**DIRECTIONS:** Render each line of the records below as a row of a Markdown table with the columns "No." and "Line". Omit blank lines.

**RECORDED DATA:**

------------------------------

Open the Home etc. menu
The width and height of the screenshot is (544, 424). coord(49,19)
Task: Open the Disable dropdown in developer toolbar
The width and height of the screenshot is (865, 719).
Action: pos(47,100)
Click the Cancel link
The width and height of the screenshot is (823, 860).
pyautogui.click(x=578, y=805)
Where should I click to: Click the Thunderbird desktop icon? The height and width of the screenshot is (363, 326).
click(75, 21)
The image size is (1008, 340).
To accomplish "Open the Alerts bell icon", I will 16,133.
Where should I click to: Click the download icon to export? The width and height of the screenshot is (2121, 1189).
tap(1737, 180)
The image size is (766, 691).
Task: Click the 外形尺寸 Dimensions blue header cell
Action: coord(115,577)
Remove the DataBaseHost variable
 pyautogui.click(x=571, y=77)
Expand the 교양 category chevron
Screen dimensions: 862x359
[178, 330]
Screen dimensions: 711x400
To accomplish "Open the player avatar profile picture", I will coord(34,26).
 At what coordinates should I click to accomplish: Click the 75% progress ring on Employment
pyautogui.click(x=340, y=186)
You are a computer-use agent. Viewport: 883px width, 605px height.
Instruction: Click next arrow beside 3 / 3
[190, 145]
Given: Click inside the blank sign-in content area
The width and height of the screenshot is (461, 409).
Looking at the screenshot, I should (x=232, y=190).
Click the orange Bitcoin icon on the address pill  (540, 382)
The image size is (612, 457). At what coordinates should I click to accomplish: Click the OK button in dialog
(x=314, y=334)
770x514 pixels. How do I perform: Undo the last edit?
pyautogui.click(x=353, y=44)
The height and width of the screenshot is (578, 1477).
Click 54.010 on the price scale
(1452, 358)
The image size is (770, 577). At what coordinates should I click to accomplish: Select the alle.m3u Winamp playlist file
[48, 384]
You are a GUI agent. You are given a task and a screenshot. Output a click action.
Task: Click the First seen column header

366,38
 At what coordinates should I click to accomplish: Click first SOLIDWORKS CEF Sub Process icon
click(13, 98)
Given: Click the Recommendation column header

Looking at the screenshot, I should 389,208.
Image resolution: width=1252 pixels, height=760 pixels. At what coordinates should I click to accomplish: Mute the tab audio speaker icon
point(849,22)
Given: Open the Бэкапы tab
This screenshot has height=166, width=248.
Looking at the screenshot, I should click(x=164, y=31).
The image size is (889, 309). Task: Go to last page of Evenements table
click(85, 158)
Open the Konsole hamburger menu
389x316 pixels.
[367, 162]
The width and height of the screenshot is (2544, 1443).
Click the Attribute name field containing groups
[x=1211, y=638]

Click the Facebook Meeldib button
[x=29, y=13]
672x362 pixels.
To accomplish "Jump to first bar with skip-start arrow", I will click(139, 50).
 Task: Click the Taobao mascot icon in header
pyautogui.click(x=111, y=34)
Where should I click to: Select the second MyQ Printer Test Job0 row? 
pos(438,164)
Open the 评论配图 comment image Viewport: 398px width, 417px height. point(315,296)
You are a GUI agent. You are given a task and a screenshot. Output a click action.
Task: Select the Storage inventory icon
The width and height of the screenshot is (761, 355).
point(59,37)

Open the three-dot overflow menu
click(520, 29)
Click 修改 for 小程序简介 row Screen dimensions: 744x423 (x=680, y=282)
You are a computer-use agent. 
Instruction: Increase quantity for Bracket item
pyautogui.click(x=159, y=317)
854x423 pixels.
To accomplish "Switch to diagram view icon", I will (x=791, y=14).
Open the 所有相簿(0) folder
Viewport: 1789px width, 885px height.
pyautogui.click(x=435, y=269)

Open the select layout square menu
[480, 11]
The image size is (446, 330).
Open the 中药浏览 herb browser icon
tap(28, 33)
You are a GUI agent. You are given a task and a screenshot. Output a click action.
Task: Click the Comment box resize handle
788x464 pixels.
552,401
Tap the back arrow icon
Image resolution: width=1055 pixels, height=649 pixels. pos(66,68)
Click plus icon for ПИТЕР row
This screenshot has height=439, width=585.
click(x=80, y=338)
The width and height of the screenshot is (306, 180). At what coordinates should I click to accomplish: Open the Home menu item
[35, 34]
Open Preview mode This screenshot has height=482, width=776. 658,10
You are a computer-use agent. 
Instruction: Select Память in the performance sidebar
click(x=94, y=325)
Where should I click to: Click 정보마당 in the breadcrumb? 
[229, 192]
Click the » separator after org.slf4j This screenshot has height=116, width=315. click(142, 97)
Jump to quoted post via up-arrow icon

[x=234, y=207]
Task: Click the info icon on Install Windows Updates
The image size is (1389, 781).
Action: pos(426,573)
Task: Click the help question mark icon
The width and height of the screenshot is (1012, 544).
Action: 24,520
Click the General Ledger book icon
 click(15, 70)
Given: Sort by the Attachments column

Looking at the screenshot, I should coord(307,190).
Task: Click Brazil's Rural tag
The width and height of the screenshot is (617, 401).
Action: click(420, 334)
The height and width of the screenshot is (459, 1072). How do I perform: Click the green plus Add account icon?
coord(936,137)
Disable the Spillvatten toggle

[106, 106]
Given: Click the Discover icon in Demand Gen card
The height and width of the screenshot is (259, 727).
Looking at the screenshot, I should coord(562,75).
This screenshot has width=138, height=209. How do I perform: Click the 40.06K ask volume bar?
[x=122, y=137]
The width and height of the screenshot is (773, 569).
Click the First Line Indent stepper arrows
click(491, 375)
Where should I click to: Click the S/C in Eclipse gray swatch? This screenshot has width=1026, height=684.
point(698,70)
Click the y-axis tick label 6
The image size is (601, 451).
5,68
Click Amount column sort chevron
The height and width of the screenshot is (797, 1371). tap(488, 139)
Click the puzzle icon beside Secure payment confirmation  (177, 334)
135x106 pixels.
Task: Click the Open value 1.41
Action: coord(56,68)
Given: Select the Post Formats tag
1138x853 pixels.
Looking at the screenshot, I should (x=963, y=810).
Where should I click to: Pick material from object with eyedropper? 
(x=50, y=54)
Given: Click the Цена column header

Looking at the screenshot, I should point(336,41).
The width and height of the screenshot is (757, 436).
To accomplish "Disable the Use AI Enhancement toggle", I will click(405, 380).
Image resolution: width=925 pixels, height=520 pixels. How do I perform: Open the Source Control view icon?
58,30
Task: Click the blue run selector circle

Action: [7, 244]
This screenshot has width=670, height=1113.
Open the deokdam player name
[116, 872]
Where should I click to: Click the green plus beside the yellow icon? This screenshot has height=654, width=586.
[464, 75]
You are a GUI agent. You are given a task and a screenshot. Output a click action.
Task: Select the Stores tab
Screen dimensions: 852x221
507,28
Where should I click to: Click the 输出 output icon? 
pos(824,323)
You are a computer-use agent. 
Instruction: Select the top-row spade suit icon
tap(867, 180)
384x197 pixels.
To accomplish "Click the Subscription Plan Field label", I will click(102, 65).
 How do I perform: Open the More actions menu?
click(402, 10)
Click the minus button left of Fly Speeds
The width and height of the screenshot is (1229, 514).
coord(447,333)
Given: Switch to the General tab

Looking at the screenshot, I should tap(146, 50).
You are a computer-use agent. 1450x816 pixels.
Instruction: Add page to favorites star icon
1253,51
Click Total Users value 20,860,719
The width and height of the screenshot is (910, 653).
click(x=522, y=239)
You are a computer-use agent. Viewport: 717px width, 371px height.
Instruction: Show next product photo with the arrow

------------------------------

**WRITTEN RESPONSE:**
| No. | Line |
|---|---|
| 1 | Open the Home etc. menu |
| 2 | The width and height of the screenshot is (544, 424). coord(49,19) |
| 3 | Task: Open the Disable dropdown in developer toolbar |
| 4 | The width and height of the screenshot is (865, 719). |
| 5 | Action: pos(47,100) |
| 6 | Click the Cancel link |
| 7 | The width and height of the screenshot is (823, 860). |
| 8 | pyautogui.click(x=578, y=805) |
| 9 | Where should I click to: Click the Thunderbird desktop icon? The height and width of the screenshot is (363, 326). |
| 10 | click(75, 21) |
| 11 | The image size is (1008, 340). |
| 12 | To accomplish "Open the Alerts bell icon", I will 16,133. |
| 13 | Where should I click to: Click the download icon to export? The width and height of the screenshot is (2121, 1189). |
| 14 | tap(1737, 180) |
| 15 | The image size is (766, 691). |
| 16 | Task: Click the 外形尺寸 Dimensions blue header cell |
| 17 | Action: coord(115,577) |
| 18 | Remove the DataBaseHost variable |
| 19 |  pyautogui.click(x=571, y=77) |
| 20 | Expand the 교양 category chevron |
| 21 | Screen dimensions: 862x359 |
| 22 | [178, 330] |
| 23 | Screen dimensions: 711x400 |
| 24 | To accomplish "Open the player avatar profile picture", I will coord(34,26). |
| 25 |  At what coordinates should I click to accomplish: Click the 75% progress ring on Employment |
| 26 | pyautogui.click(x=340, y=186) |
| 27 | You are a computer-use agent. Viewport: 883px width, 605px height. |
| 28 | Instruction: Click next arrow beside 3 / 3 |
| 29 | [190, 145] |
| 30 | Given: Click inside the blank sign-in content area |
| 31 | The width and height of the screenshot is (461, 409). |
| 32 | Looking at the screenshot, I should (x=232, y=190). |
| 33 | Click the orange Bitcoin icon on the address pill  (540, 382) |
| 34 | The image size is (612, 457). At what coordinates should I click to accomplish: Click the OK button in dialog |
| 35 | (x=314, y=334) |
| 36 | 770x514 pixels. How do I perform: Undo the last edit? |
| 37 | pyautogui.click(x=353, y=44) |
| 38 | The height and width of the screenshot is (578, 1477). |
| 39 | Click 54.010 on the price scale |
| 40 | (1452, 358) |
| 41 | The image size is (770, 577). At what coordinates should I click to accomplish: Select the alle.m3u Winamp playlist file |
| 42 | [48, 384] |
| 43 | You are a GUI agent. You are given a task and a screenshot. Output a click action. |
| 44 | Task: Click the First seen column header |
| 45 | 366,38 |
| 46 |  At what coordinates should I click to accomplish: Click first SOLIDWORKS CEF Sub Process icon |
| 47 | click(13, 98) |
| 48 | Given: Click the Recommendation column header |
| 49 | Looking at the screenshot, I should 389,208. |
| 50 | Image resolution: width=1252 pixels, height=760 pixels. At what coordinates should I click to accomplish: Mute the tab audio speaker icon |
| 51 | point(849,22) |
| 52 | Given: Open the Бэкапы tab |
| 53 | This screenshot has height=166, width=248. |
| 54 | Looking at the screenshot, I should click(x=164, y=31). |
| 55 | The image size is (889, 309). Task: Go to last page of Evenements table |
| 56 | click(85, 158) |
| 57 | Open the Konsole hamburger menu |
| 58 | 389x316 pixels. |
| 59 | [367, 162] |
| 60 | The width and height of the screenshot is (2544, 1443). |
| 61 | Click the Attribute name field containing groups |
| 62 | [x=1211, y=638] |
| 63 | Click the Facebook Meeldib button |
| 64 | [x=29, y=13] |
| 65 | 672x362 pixels. |
| 66 | To accomplish "Jump to first bar with skip-start arrow", I will click(139, 50). |
| 67 |  Task: Click the Taobao mascot icon in header |
| 68 | pyautogui.click(x=111, y=34) |
| 69 | Where should I click to: Select the second MyQ Printer Test Job0 row?  |
| 70 | pos(438,164) |
| 71 | Open the 评论配图 comment image Viewport: 398px width, 417px height. point(315,296) |
| 72 | You are a GUI agent. You are given a task and a screenshot. Output a click action. |
| 73 | Task: Select the Storage inventory icon |
| 74 | The width and height of the screenshot is (761, 355). |
| 75 | point(59,37) |
| 76 | Open the three-dot overflow menu |
| 77 | click(520, 29) |
| 78 | Click 修改 for 小程序简介 row Screen dimensions: 744x423 (x=680, y=282) |
| 79 | You are a computer-use agent.  |
| 80 | Instruction: Increase quantity for Bracket item |
| 81 | pyautogui.click(x=159, y=317) |
| 82 | 854x423 pixels. |
| 83 | To accomplish "Switch to diagram view icon", I will (x=791, y=14). |
| 84 | Open the 所有相簿(0) folder |
| 85 | Viewport: 1789px width, 885px height. |
| 86 | pyautogui.click(x=435, y=269) |
| 87 | Open the select layout square menu |
| 88 | [480, 11] |
| 89 | The image size is (446, 330). |
| 90 | Open the 中药浏览 herb browser icon |
| 91 | tap(28, 33) |
| 92 | You are a GUI agent. You are given a task and a screenshot. Output a click action. |
| 93 | Task: Click the Comment box resize handle |
| 94 | 788x464 pixels. |
| 95 | 552,401 |
| 96 | Tap the back arrow icon |
| 97 | Image resolution: width=1055 pixels, height=649 pixels. pos(66,68) |
| 98 | Click plus icon for ПИТЕР row |
| 99 | This screenshot has height=439, width=585. |
| 100 | click(x=80, y=338) |
| 101 | The width and height of the screenshot is (306, 180). At what coordinates should I click to accomplish: Open the Home menu item |
| 102 | [35, 34] |
| 103 | Open Preview mode This screenshot has height=482, width=776. 658,10 |
| 104 | You are a computer-use agent.  |
| 105 | Instruction: Select Память in the performance sidebar |
| 106 | click(x=94, y=325) |
| 107 | Where should I click to: Click 정보마당 in the breadcrumb?  |
| 108 | [229, 192] |
| 109 | Click the » separator after org.slf4j This screenshot has height=116, width=315. click(142, 97) |
| 110 | Jump to quoted post via up-arrow icon |
| 111 | [x=234, y=207] |
| 112 | Task: Click the info icon on Install Windows Updates |
| 113 | The image size is (1389, 781). |
| 114 | Action: pos(426,573) |
| 115 | Task: Click the help question mark icon |
| 116 | The width and height of the screenshot is (1012, 544). |
| 117 | Action: 24,520 |
| 118 | Click the General Ledger book icon |
| 119 |  click(15, 70) |
| 120 | Given: Sort by the Attachments column |
| 121 | Looking at the screenshot, I should coord(307,190). |
| 122 | Task: Click Brazil's Rural tag |
| 123 | The width and height of the screenshot is (617, 401). |
| 124 | Action: click(420, 334) |
| 125 | The height and width of the screenshot is (459, 1072). How do I perform: Click the green plus Add account icon? |
| 126 | coord(936,137) |
| 127 | Disable the Spillvatten toggle |
| 128 | [106, 106] |
| 129 | Given: Click the Discover icon in Demand Gen card |
| 130 | The height and width of the screenshot is (259, 727). |
| 131 | Looking at the screenshot, I should coord(562,75). |
| 132 | This screenshot has width=138, height=209. How do I perform: Click the 40.06K ask volume bar? |
| 133 | [x=122, y=137] |
| 134 | The width and height of the screenshot is (773, 569). |
| 135 | Click the First Line Indent stepper arrows |
| 136 | click(491, 375) |
| 137 | Where should I click to: Click the S/C in Eclipse gray swatch? This screenshot has width=1026, height=684. |
| 138 | point(698,70) |
| 139 | Click the y-axis tick label 6 |
| 140 | The image size is (601, 451). |
| 141 | 5,68 |
| 142 | Click Amount column sort chevron |
| 143 | The height and width of the screenshot is (797, 1371). tap(488, 139) |
| 144 | Click the puzzle icon beside Secure payment confirmation  (177, 334) |
| 145 | 135x106 pixels. |
| 146 | Task: Click the Open value 1.41 |
| 147 | Action: coord(56,68) |
| 148 | Given: Select the Post Formats tag |
| 149 | 1138x853 pixels. |
| 150 | Looking at the screenshot, I should (x=963, y=810). |
| 151 | Where should I click to: Pick material from object with eyedropper?  |
| 152 | (x=50, y=54) |
| 153 | Given: Click the Цена column header |
| 154 | Looking at the screenshot, I should point(336,41). |
| 155 | The width and height of the screenshot is (757, 436). |
| 156 | To accomplish "Disable the Use AI Enhancement toggle", I will click(405, 380). |
| 157 | Image resolution: width=925 pixels, height=520 pixels. How do I perform: Open the Source Control view icon? |
| 158 | 58,30 |
| 159 | Task: Click the blue run selector circle |
| 160 | Action: [7, 244] |
| 161 | This screenshot has width=670, height=1113. |
| 162 | Open the deokdam player name |
| 163 | [116, 872] |
| 164 | Where should I click to: Click the green plus beside the yellow icon? This screenshot has height=654, width=586. |
| 165 | [464, 75] |
| 166 | You are a GUI agent. You are given a task and a screenshot. Output a click action. |
| 167 | Task: Select the Stores tab |
| 168 | Screen dimensions: 852x221 |
| 169 | 507,28 |
| 170 | Where should I click to: Click the 输出 output icon?  |
| 171 | pos(824,323) |
| 172 | You are a computer-use agent.  |
| 173 | Instruction: Select the top-row spade suit icon |
| 174 | tap(867, 180) |
| 175 | 384x197 pixels. |
| 176 | To accomplish "Click the Subscription Plan Field label", I will click(102, 65). |
| 177 |  How do I perform: Open the More actions menu? |
| 178 | click(402, 10) |
| 179 | Click the minus button left of Fly Speeds |
| 180 | The width and height of the screenshot is (1229, 514). |
| 181 | coord(447,333) |
| 182 | Given: Switch to the General tab |
| 183 | Looking at the screenshot, I should tap(146, 50). |
| 184 | You are a computer-use agent. 1450x816 pixels. |
| 185 | Instruction: Add page to favorites star icon |
| 186 | 1253,51 |
| 187 | Click Total Users value 20,860,719 |
| 188 | The width and height of the screenshot is (910, 653). |
| 189 | click(x=522, y=239) |
| 190 | You are a computer-use agent. Viewport: 717px width, 371px height. |
| 191 | Instruction: Show next product photo with the arrow |